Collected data
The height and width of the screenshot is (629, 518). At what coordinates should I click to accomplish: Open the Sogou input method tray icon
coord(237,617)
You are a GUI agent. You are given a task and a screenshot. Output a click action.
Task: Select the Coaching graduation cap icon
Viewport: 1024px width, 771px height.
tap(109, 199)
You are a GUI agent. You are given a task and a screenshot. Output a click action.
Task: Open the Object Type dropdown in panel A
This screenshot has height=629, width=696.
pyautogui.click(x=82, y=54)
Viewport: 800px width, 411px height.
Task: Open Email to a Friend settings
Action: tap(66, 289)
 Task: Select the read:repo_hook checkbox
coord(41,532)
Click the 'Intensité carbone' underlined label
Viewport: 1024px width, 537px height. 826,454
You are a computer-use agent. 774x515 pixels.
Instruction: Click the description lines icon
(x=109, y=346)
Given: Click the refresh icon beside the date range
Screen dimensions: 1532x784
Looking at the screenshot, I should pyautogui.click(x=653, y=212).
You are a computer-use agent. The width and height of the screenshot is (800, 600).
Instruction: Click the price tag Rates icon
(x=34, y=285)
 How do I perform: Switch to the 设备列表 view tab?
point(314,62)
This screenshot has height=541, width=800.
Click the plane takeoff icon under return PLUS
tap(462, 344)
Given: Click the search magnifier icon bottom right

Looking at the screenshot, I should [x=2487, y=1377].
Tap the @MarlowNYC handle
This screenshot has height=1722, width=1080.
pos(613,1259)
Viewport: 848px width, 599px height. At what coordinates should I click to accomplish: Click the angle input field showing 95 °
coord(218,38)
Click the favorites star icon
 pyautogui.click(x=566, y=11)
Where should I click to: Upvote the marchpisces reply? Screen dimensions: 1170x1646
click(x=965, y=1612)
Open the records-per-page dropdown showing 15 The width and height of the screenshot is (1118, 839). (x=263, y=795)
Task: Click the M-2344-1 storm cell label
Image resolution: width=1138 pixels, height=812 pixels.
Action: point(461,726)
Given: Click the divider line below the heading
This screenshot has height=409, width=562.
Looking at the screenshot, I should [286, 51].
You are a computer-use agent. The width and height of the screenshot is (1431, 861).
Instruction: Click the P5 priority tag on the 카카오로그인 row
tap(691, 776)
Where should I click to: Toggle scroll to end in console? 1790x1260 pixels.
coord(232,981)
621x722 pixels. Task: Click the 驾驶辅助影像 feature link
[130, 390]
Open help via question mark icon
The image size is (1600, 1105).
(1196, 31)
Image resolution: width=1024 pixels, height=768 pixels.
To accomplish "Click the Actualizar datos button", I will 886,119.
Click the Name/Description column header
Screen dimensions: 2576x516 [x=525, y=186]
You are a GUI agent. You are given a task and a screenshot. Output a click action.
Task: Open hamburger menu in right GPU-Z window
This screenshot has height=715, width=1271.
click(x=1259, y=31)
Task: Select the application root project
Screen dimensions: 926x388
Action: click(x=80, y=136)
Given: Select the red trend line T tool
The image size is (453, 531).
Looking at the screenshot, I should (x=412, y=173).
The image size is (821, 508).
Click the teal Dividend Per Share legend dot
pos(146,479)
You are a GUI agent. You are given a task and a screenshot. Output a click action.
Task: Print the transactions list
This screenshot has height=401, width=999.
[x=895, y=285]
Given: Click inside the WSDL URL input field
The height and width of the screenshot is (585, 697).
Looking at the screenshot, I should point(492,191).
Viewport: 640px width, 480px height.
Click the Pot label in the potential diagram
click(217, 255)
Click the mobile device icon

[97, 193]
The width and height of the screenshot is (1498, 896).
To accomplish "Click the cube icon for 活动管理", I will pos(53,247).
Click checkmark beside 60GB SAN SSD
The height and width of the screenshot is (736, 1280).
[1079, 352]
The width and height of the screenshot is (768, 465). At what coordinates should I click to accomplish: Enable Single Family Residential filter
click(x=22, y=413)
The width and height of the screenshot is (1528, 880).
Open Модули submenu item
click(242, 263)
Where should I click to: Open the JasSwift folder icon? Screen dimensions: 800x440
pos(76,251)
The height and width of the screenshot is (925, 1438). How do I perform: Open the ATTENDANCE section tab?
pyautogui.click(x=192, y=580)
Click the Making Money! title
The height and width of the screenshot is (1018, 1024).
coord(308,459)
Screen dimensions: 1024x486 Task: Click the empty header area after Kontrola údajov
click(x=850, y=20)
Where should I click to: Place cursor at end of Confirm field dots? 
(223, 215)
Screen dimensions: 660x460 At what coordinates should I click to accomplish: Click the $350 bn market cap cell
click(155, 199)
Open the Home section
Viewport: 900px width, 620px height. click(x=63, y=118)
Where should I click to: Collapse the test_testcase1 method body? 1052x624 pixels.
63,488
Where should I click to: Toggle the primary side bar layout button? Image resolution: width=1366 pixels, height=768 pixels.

[Task] From the line containing "The width and height of the screenshot is (1498, 896)." to the final line of the entries, print every line exactly and nothing else.

[Task answer]
The width and height of the screenshot is (1498, 896).
To accomplish "Click the cube icon for 活动管理", I will pos(53,247).
Click checkmark beside 60GB SAN SSD
The height and width of the screenshot is (736, 1280).
[1079, 352]
The width and height of the screenshot is (768, 465). At what coordinates should I click to accomplish: Enable Single Family Residential filter
click(x=22, y=413)
The width and height of the screenshot is (1528, 880).
Open Модули submenu item
click(242, 263)
Where should I click to: Open the JasSwift folder icon? Screen dimensions: 800x440
pos(76,251)
The height and width of the screenshot is (925, 1438). How do I perform: Open the ATTENDANCE section tab?
pyautogui.click(x=192, y=580)
Click the Making Money! title
The height and width of the screenshot is (1018, 1024).
coord(308,459)
Screen dimensions: 1024x486 Task: Click the empty header area after Kontrola údajov
click(x=850, y=20)
Where should I click to: Place cursor at end of Confirm field dots? 
(223, 215)
Screen dimensions: 660x460 At what coordinates should I click to accomplish: Click the $350 bn market cap cell
click(155, 199)
Open the Home section
Viewport: 900px width, 620px height. click(x=63, y=118)
Where should I click to: Collapse the test_testcase1 method body? 1052x624 pixels.
63,488
Where should I click to: Toggle the primary side bar layout button? Image resolution: width=1366 pixels, height=768 pixels.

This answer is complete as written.